═══ ページ

International Baccalaureateに関して
学林舎では、文部科学省が推進する国際バカロレア資格( International Baccalaureate)を習得するための学校用テキストの取り扱いを開始(2013年)して、7年目を過ぎようとしています。国際バカロレア資格、通称IBは、インターナショナルスクールの卒業生に、国際的に認められる大学入学資格を与え、大学進学へのルートを確保するとともに、学生の柔軟な知性の
育成と,国際理解教育の促進に資することを目的として1968年に国際バカロレア機構が発足しました。
IBには、3歳~19歳の子どもの年齢に応じて3つのプログラムがあります。
(1) PYP (Primary Years Programme:初等教育プログラム)3歳~12歳
(2) MYP (Middle Years Programme:中等教育プログラム) 11歳~16歳
(3) DP (Diploma Programme:ディプロマ資格プログラム) 16歳~19歳
DPの課程を修了し、DP資格取得のための統一試験に合格することで、IBを取得することができます。IBは、国際的に認められている大学入学資格の1つ(SAT・ACTなど)です。日本では、帰国子女を対象にIB取得を推進しています。

══════

■ 出題 A ■
エントリのうち、「Place cursor on」を含む行に始まり「Copy the name」を含む行に終わる範囲だけを、「Instruction」を「指示」に置き換えて書き直してください。それ以外の箇所は一切変更しないでください。

═══ 演習用エントリ

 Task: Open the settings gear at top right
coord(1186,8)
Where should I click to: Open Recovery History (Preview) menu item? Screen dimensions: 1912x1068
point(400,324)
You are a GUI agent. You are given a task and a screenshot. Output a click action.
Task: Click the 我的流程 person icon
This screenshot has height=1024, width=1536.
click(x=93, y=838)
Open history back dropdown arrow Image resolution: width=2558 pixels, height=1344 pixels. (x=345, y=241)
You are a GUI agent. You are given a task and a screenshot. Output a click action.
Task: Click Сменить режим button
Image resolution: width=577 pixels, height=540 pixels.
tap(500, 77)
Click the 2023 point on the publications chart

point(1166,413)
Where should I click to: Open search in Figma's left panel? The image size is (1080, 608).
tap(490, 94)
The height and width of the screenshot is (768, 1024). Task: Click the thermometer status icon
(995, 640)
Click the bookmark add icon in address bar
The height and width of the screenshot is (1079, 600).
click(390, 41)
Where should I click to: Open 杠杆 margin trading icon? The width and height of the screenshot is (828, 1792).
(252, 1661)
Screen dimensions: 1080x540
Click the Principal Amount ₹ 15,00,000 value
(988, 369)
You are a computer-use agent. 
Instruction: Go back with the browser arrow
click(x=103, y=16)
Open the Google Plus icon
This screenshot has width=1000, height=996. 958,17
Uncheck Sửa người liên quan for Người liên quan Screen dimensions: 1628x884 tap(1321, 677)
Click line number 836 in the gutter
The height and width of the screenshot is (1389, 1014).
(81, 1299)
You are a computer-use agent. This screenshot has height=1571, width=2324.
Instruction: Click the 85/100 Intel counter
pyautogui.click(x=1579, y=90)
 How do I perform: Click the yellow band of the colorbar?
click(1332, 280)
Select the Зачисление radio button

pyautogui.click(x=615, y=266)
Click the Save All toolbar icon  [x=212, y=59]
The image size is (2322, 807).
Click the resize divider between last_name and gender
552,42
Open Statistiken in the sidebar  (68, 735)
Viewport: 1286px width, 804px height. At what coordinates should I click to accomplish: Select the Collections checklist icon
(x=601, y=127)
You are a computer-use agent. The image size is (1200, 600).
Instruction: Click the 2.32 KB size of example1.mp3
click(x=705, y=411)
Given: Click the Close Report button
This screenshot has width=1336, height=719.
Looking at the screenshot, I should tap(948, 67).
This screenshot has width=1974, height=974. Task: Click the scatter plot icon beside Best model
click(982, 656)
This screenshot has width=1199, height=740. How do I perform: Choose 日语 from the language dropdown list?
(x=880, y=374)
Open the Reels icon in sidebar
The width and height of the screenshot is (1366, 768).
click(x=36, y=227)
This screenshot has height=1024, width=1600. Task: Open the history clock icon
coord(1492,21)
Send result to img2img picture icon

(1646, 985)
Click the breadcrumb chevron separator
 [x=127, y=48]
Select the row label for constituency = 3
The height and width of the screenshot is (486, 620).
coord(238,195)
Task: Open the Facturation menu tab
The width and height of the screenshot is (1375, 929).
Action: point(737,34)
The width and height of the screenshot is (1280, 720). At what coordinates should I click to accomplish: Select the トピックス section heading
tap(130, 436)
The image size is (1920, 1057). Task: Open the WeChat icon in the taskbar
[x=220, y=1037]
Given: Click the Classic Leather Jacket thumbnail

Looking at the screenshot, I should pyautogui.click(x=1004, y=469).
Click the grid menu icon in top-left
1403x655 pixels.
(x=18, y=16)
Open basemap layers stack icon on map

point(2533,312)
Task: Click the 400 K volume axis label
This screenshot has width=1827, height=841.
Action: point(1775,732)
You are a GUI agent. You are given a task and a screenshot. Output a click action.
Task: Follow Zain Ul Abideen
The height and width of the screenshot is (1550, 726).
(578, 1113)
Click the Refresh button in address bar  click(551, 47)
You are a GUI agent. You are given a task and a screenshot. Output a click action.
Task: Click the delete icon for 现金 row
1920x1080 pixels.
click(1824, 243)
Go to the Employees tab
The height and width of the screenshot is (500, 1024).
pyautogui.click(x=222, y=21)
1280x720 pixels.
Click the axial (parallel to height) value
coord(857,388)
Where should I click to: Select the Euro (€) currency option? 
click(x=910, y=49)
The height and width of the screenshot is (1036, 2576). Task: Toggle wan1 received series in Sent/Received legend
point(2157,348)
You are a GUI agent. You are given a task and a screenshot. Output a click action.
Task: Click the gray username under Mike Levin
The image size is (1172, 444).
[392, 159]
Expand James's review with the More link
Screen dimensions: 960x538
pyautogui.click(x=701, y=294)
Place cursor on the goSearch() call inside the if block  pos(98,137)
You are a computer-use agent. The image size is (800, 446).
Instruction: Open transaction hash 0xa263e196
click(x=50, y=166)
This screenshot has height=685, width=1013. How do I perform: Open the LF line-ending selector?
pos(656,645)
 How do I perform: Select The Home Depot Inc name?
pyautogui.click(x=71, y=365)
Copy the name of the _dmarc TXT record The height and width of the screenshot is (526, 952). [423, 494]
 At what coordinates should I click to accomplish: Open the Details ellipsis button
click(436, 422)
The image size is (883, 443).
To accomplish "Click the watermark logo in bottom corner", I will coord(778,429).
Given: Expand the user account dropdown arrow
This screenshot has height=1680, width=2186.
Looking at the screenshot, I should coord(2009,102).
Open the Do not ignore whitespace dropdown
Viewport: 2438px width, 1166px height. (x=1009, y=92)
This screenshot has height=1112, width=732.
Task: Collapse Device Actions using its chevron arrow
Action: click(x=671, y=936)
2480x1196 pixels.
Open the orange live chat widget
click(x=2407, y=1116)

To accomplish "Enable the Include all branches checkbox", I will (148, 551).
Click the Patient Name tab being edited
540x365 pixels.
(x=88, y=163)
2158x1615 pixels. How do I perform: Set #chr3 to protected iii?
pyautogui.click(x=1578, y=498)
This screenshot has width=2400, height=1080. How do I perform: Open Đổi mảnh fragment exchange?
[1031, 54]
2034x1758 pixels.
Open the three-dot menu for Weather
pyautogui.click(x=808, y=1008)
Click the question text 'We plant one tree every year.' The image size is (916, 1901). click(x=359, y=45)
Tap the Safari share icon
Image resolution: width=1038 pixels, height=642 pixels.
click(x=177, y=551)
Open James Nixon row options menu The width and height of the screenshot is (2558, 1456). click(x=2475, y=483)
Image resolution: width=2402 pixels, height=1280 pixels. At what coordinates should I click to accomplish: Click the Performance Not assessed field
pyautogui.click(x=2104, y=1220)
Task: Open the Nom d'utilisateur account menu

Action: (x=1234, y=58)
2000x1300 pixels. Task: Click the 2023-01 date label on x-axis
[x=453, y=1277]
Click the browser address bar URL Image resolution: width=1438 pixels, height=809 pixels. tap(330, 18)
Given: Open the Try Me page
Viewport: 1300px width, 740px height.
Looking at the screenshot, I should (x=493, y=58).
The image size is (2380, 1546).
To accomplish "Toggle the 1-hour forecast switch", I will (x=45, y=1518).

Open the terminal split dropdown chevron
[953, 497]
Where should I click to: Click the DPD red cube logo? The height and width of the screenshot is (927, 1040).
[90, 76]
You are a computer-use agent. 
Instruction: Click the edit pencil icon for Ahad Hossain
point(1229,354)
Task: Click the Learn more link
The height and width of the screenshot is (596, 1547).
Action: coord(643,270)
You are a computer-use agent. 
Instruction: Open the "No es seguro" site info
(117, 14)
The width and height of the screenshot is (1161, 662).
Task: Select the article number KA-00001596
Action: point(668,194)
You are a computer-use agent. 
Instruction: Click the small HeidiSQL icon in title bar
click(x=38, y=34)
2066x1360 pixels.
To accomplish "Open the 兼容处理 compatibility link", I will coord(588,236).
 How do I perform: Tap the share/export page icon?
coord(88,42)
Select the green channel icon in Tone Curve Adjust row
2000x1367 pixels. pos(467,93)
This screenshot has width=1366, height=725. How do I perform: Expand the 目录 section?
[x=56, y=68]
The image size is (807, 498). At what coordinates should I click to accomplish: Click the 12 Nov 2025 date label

══════

■ 出題 B ■
国際バカロレアに関するページから、「International Baccalaureateに関して」に始まり「カロレア機構が発足しました。」に終わる部分を、一字一句違えずに引用してください。

■ 解答例 A ■
Place cursor on the goSearch() call inside the if block  pos(98,137)
You are a computer-use agent. The image size is (800, 446).
指示: Open transaction hash 0xa263e196
click(x=50, y=166)
This screenshot has height=685, width=1013. How do I perform: Open the LF line-ending selector?
pos(656,645)
 How do I perform: Select The Home Depot Inc name?
pyautogui.click(x=71, y=365)
Copy the name of the _dmarc TXT record The height and width of the screenshot is (526, 952). [423, 494]

■ 解答例 B ■
International Baccalaureateに関して
学林舎では、文部科学省が推進する国際バカロレア資格( International Baccalaureate)を習得するための学校用テキストの取り扱いを開始(2013年)して、7年目を過ぎようとしています。国際バカロレア資格、通称IBは、インターナショナルスクールの卒業生に、国際的に認められる大学入学資格を与え、大学進学へのルートを確保するとともに、学生の柔軟な知性の
育成と,国際理解教育の促進に資することを目的として1968年に国際バカロレア機構が発足しました。